Saved data entries:
"""

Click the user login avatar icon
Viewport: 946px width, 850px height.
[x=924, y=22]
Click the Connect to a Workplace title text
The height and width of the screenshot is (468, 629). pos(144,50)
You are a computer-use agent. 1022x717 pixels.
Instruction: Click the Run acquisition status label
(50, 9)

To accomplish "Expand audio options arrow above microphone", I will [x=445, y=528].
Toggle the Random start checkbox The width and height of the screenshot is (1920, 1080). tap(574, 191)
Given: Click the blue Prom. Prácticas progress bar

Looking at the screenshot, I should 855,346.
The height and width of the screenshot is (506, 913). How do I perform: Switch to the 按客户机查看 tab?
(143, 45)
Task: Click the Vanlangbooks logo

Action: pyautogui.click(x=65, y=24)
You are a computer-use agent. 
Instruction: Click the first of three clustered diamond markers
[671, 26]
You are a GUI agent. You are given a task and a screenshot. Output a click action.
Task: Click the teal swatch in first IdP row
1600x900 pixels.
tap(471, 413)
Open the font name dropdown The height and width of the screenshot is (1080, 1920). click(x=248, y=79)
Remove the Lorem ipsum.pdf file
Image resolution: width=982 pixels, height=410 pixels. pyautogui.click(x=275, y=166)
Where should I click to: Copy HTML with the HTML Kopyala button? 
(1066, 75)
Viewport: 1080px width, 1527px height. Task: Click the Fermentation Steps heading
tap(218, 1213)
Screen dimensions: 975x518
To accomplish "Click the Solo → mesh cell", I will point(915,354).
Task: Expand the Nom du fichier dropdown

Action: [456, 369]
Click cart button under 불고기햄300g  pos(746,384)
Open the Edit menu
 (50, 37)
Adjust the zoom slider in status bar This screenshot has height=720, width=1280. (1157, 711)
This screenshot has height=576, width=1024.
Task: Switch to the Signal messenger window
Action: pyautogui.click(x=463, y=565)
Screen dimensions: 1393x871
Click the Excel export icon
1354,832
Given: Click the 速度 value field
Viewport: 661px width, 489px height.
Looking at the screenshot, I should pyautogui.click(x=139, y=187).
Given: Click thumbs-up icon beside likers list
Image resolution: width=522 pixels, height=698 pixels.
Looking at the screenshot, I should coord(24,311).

"""

→ WHAT YOU SHOULD DO: Keep every word the same and copy out all of the entries.

→ RESULT FOR THIS EXERCISE:
Click the user login avatar icon
Viewport: 946px width, 850px height.
[x=924, y=22]
Click the Connect to a Workplace title text
The height and width of the screenshot is (468, 629). pos(144,50)
You are a computer-use agent. 1022x717 pixels.
Instruction: Click the Run acquisition status label
(50, 9)

To accomplish "Expand audio options arrow above microphone", I will [x=445, y=528].
Toggle the Random start checkbox The width and height of the screenshot is (1920, 1080). tap(574, 191)
Given: Click the blue Prom. Prácticas progress bar

Looking at the screenshot, I should 855,346.
The height and width of the screenshot is (506, 913). How do I perform: Switch to the 按客户机查看 tab?
(143, 45)
Task: Click the Vanlangbooks logo

Action: pyautogui.click(x=65, y=24)
You are a computer-use agent. 
Instruction: Click the first of three clustered diamond markers
[671, 26]
You are a GUI agent. You are given a task and a screenshot. Output a click action.
Task: Click the teal swatch in first IdP row
1600x900 pixels.
tap(471, 413)
Open the font name dropdown The height and width of the screenshot is (1080, 1920). click(x=248, y=79)
Remove the Lorem ipsum.pdf file
Image resolution: width=982 pixels, height=410 pixels. pyautogui.click(x=275, y=166)
Where should I click to: Copy HTML with the HTML Kopyala button? 
(1066, 75)
Viewport: 1080px width, 1527px height. Task: Click the Fermentation Steps heading
tap(218, 1213)
Screen dimensions: 975x518
To accomplish "Click the Solo → mesh cell", I will point(915,354).
Task: Expand the Nom du fichier dropdown

Action: [456, 369]
Click cart button under 불고기햄300g  pos(746,384)
Open the Edit menu
 (50, 37)
Adjust the zoom slider in status bar This screenshot has height=720, width=1280. (1157, 711)
This screenshot has height=576, width=1024.
Task: Switch to the Signal messenger window
Action: pyautogui.click(x=463, y=565)
Screen dimensions: 1393x871
Click the Excel export icon
1354,832
Given: Click the 速度 value field
Viewport: 661px width, 489px height.
Looking at the screenshot, I should pyautogui.click(x=139, y=187).
Given: Click thumbs-up icon beside likers list
Image resolution: width=522 pixels, height=698 pixels.
Looking at the screenshot, I should coord(24,311).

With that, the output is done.